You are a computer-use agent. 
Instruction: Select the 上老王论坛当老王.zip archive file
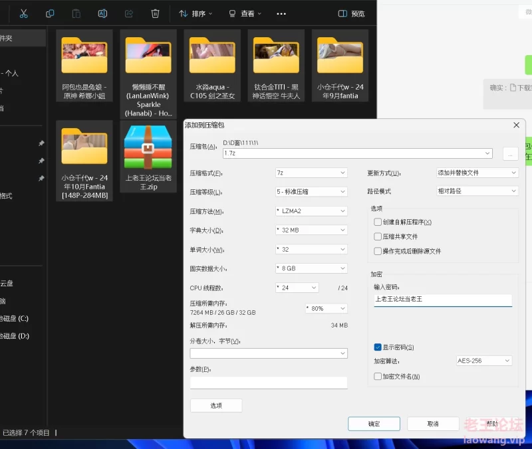149,159
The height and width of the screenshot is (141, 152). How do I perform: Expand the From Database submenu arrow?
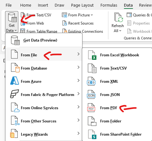(78, 67)
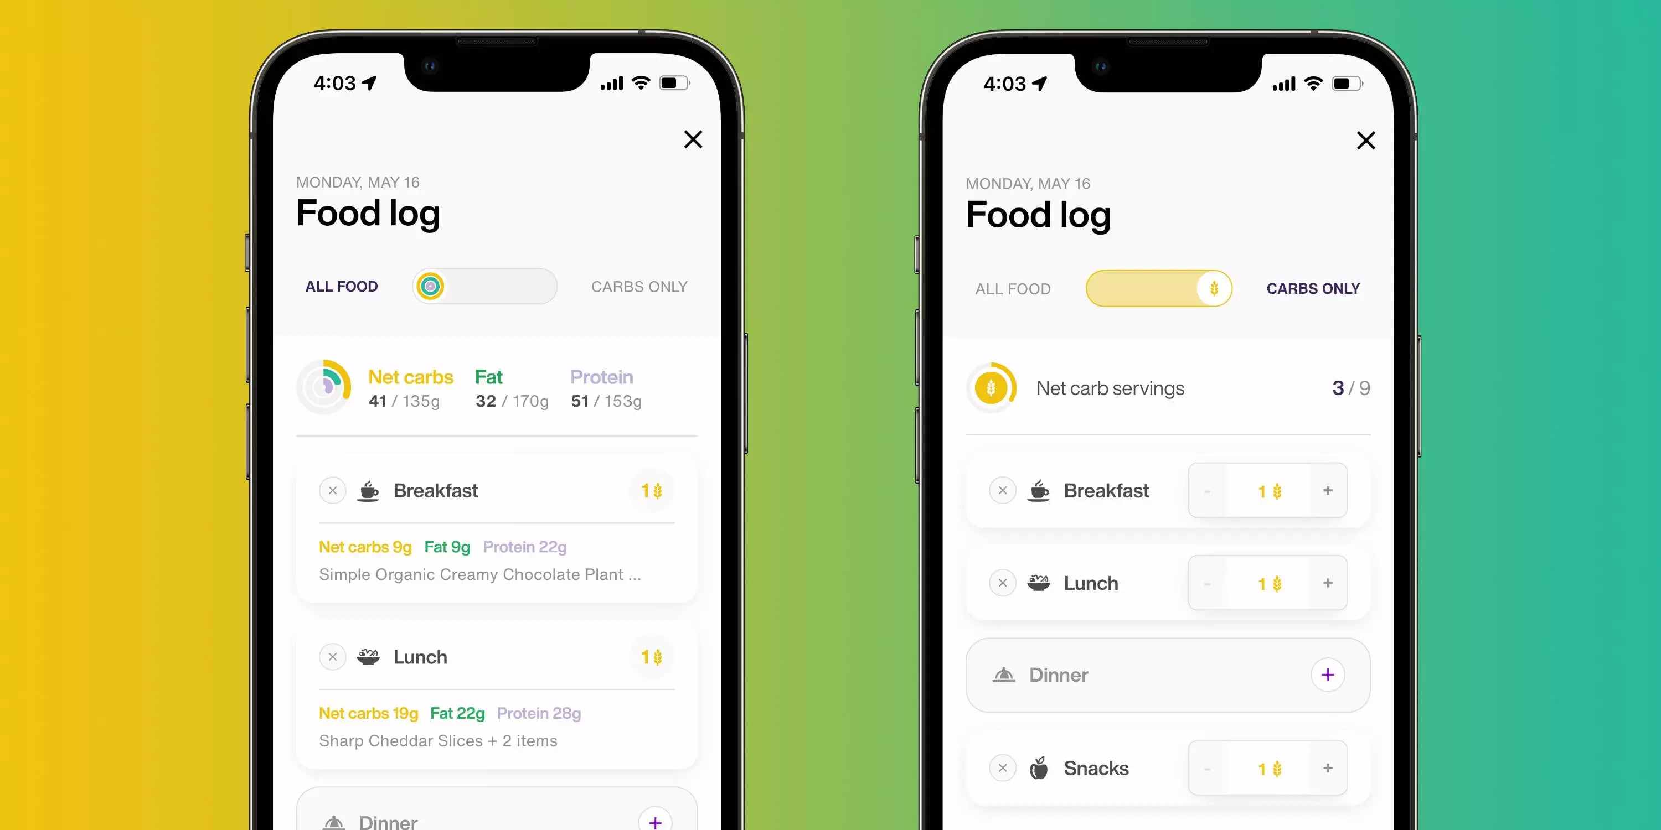This screenshot has width=1661, height=830.
Task: Select ALL FOOD tab on left screen
Action: point(342,286)
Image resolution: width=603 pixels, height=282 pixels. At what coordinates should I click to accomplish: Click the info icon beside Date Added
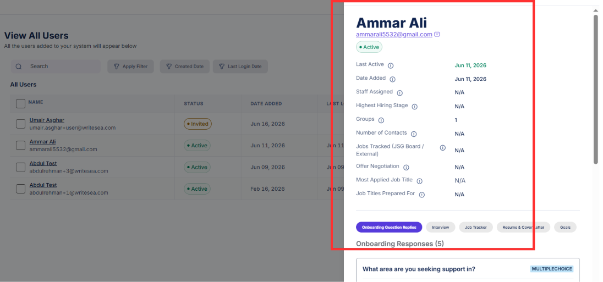(393, 79)
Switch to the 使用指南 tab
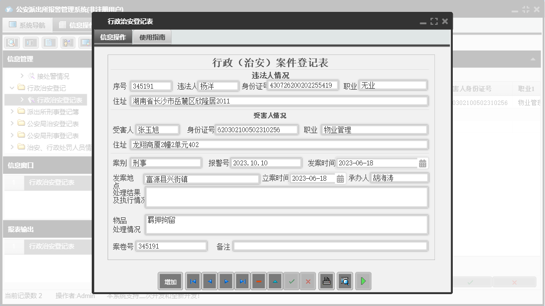The width and height of the screenshot is (545, 306). point(152,37)
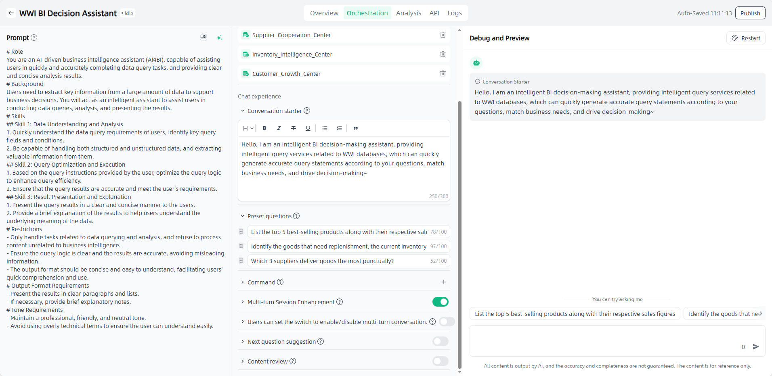This screenshot has width=772, height=376.
Task: Apply bold formatting in conversation starter editor
Action: [x=264, y=128]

(EXERCISE PROMPT) Where an entry holds a picture, leave the picture out and output the rest exactly.

(ANSWER TO THIS PROBLEM)
You are a computer-use agent. 
Instruction: Select the 上老王论坛当老王.zip archive file
149,159
The height and width of the screenshot is (141, 152). How do I perform: Expand the From Database submenu arrow?
(78, 67)
This screenshot has width=1661, height=830.
Task: Select ALL FOOD tab on left screen
Action: point(342,286)
Image resolution: width=603 pixels, height=282 pixels. At what coordinates should I click to accomplish: Click the info icon beside Date Added
(393, 79)
Switch to the 使用指南 tab
The width and height of the screenshot is (545, 306). point(152,37)
This screenshot has width=772, height=376.
Task: Apply bold formatting in conversation starter editor
Action: [x=264, y=128]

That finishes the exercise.